Recent mark-up chatter
I’ve contributed my two penn’orth to a couple of interesting HTML related posts. Dan posed another SimpleQuiz asking how best to mark up a numbered list of title + description pairs. I proposed a number of solutions depending on context and writing style (varying from ordered lists to definition lists with headings or strong elements). The response was vast, so as a taster it’s well worth reading Tantek’s organized analysis of the answers.
Cameron asked whether frames had a place nowadays. The response was mostly ‘no’, with folks rightly citing printing and bookmarking problems. However when these issues are not important, I maintain that frames still have an important role to play.
At A List Apart, Aaron Gustafson gives us an tutorial on using the DOM for advanced show/hide functionality. The tutorial does a fine job of keeping behaviour as a separate layer – there are no event handlers in the HTML source at all – thus the page would still be usable for browsers without scripting enabled. The separation is achieved by using JavaScript to rewrite ordinary hrefs as javascript:
protocol function calls.
Slightly bizarrely, the tutorial works the technology into navigating a long article.
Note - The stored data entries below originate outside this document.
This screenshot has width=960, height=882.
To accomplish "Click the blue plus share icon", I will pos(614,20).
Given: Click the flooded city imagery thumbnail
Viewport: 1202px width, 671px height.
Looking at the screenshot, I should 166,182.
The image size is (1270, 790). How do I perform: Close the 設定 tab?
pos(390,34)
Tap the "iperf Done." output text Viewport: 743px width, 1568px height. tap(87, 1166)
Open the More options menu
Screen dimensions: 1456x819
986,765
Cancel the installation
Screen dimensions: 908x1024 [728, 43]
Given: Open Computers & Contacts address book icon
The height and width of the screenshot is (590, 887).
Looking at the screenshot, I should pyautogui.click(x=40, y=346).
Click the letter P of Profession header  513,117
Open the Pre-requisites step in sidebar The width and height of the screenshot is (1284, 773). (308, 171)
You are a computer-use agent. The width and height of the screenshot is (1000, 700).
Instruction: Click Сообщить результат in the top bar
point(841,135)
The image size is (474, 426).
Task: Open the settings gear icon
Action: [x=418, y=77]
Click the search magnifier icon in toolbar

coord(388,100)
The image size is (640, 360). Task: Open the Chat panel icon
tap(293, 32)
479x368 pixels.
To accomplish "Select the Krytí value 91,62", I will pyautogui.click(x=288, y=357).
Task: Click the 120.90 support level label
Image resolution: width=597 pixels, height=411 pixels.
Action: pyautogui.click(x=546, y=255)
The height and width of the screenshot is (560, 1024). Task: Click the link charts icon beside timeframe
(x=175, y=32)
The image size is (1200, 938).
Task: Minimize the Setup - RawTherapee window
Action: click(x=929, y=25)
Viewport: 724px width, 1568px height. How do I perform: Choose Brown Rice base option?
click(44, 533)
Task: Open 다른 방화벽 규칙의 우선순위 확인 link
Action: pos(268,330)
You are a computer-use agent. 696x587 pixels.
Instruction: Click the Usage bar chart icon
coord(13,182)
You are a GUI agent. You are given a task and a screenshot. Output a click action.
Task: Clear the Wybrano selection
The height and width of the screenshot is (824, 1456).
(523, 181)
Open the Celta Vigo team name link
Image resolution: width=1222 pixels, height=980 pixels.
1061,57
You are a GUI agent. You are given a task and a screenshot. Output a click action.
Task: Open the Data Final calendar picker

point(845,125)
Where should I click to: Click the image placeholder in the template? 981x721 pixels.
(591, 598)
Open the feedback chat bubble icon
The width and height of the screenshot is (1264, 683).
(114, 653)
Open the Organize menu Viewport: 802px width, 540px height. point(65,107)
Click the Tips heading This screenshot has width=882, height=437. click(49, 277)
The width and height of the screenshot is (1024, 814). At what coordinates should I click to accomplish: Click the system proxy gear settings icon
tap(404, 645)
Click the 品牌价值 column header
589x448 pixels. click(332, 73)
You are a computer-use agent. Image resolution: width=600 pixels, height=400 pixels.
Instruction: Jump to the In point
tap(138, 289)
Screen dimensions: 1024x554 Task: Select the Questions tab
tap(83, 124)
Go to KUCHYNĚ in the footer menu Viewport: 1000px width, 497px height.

Ryan Singer pointed out on Signals vs Noise that hiding all of an article except the bit you’re reading is not exactly a good idea, particularly as one does not have a clear idea of length or position within the article. However it is not a stretch of the imagination to see the same technique used for creating a DOM-driven tabset.
Update: Further to Mark’s comment, it is well worth reading Peter Paul Koch’s analysis of Aaron’s, and other ALA JavaScript articles. In particular PPK points out that rewriting hrefs as javascript:
is pretty hacky compared with using a lightweight onclick
handler. PPK also directs our attention to Simon Willison’s Enhancing Structural Markup with JavaScript tutorial which covers pretty much the same ground as Aaron’s.